Today is celebrated as another local new year although as per the lunar calendar it is the 12th month of Year of Rooster. Some may be wondering why we have so many new years in Bhutan.

Since ancient times different communities around the world, ethnic groups, religions and nations have different times to celebrate a new cycle in life. Some followed the Sun (like the Egyptians) and some the Moon (Chinese), while others both (Indian). They also had different days to observe as holidays (derived from the words, holy days) to conduct religious activities. In Sharchop communities, for example, there used to be a day for rest known as saa nyan (earth rest) – when the farmers give the soil some rest. By the way, isn’t this beautiful?

As communities came together as nations and states, the calendar system was introduced to bring everyone to synchronize their lives so that they can all work together. Therefore, the calendar is more political and administrative in nature. However, it included the religious holy days and rest days to allow people to take some time off for themselves. While the calendar systems have been subjected to political changes, the religious holidays have remained constant. And since social beliefs and religion run deeper, communities continue to practice them.
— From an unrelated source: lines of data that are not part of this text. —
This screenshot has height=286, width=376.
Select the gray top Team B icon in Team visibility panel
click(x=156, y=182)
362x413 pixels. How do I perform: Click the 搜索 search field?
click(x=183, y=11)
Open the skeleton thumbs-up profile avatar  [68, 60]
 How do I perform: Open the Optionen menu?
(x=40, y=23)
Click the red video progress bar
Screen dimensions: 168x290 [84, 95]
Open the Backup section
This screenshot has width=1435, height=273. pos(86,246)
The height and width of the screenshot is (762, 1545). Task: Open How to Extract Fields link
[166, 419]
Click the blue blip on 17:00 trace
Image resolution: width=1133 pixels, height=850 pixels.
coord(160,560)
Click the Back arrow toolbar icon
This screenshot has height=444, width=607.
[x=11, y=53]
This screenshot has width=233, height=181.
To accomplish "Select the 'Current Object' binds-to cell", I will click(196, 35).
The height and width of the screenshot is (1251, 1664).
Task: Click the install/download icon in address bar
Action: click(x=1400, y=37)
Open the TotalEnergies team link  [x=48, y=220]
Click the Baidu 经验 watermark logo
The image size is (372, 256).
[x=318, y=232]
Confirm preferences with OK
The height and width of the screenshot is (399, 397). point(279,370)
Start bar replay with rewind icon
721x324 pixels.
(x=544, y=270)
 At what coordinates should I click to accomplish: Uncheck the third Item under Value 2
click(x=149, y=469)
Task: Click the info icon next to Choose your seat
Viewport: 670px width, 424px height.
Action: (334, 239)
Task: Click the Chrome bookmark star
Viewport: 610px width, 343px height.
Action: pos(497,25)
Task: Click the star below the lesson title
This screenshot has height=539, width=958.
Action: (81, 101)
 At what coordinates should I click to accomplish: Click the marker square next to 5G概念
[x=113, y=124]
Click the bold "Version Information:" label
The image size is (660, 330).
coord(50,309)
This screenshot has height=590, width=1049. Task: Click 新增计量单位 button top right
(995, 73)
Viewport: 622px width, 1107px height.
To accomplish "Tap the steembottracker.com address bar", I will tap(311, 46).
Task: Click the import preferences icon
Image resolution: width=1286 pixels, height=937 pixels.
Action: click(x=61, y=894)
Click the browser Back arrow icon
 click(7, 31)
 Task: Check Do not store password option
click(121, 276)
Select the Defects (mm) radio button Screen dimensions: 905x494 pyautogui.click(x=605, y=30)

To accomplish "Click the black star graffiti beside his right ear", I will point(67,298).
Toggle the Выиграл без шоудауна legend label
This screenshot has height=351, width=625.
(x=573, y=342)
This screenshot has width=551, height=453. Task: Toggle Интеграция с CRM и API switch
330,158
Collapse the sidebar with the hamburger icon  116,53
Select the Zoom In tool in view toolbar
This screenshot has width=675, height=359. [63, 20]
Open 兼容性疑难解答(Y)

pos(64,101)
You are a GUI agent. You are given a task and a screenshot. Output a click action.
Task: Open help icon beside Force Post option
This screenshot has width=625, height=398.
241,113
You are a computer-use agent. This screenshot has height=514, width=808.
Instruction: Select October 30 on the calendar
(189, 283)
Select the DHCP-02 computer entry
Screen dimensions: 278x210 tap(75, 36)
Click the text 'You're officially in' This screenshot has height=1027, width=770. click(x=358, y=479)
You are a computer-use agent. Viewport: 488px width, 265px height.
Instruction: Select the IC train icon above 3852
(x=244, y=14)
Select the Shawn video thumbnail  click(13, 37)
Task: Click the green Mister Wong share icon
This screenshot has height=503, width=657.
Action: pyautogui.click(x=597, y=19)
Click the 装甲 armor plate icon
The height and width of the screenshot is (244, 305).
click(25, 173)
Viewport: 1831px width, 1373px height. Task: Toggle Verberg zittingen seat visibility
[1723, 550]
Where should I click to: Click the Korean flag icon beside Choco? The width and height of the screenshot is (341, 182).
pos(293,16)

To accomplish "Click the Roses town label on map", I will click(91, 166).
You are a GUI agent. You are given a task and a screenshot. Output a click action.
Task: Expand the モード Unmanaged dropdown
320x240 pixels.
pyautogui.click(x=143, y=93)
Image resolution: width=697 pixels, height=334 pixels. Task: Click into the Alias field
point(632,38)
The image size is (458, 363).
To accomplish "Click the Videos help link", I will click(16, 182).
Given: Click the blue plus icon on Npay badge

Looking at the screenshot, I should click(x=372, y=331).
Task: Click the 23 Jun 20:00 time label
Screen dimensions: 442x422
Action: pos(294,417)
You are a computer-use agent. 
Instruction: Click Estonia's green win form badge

This is the reason you will find different communities in Bhutan celebrating the start of a new cycle (new year) at different times of the year. These cultural practices predate the formation of Bhutan as a nation-state in the 17th century. This is what makes Bhutan diverse and beautiful. And when we say that we have been successful in maintaining our culture and traditions, we are talking of retaining such practices.

Furthermore, since Losar means new year and new cycle, the term, Chunipa Losar, is technically and linguistically wrong. It is more appropriate to say Sharchop Losar as in Parop Lomba. Chuni is 12. No new cycle begins at 12. It begins at 1. This day also coincides with the first day of the new moon according the older Gongdu calendar. So it is not a random or modern invention. The Tibetan tradition of celebrating the new year on the second Moon was introduced after the Mongols overrun them and imposed the Hor calendar. I would guess that they followed this day as the losar before that event.

Of greater historical importance for Bhutan is that as Zhabdrung Ngawang Namgyel formed the nation of Pelden Drukpa, in around 1637, this day became the day when regional governors and noble families from around Bhutan made the buelwa phuelwa (day of offering). The day was marked with great festivity in Punakha where different goods and foods from different regions of Bhutan were shared and celebrated. Some might argue that the “offering” was actually the annual tax – which is right. However, Zhabdrung Ngawang Namgyel didn’t believe in taxing the people and rather declared that the state should be so good that the people would offer taxes as offerings to maintain the central administration, which they did.

Bhutan, as the nation of founded on such ideals, could view this day beyond its traditional significance of local new year – and as a day of national importance, where we come together to celebrate our elders and our ancestors. It could also evolve like as a Thanksgiving to our leaders of past and present who have fought and gave us a sovereign nation – and a pride to be called sons and daughters of Pelden Drukpa.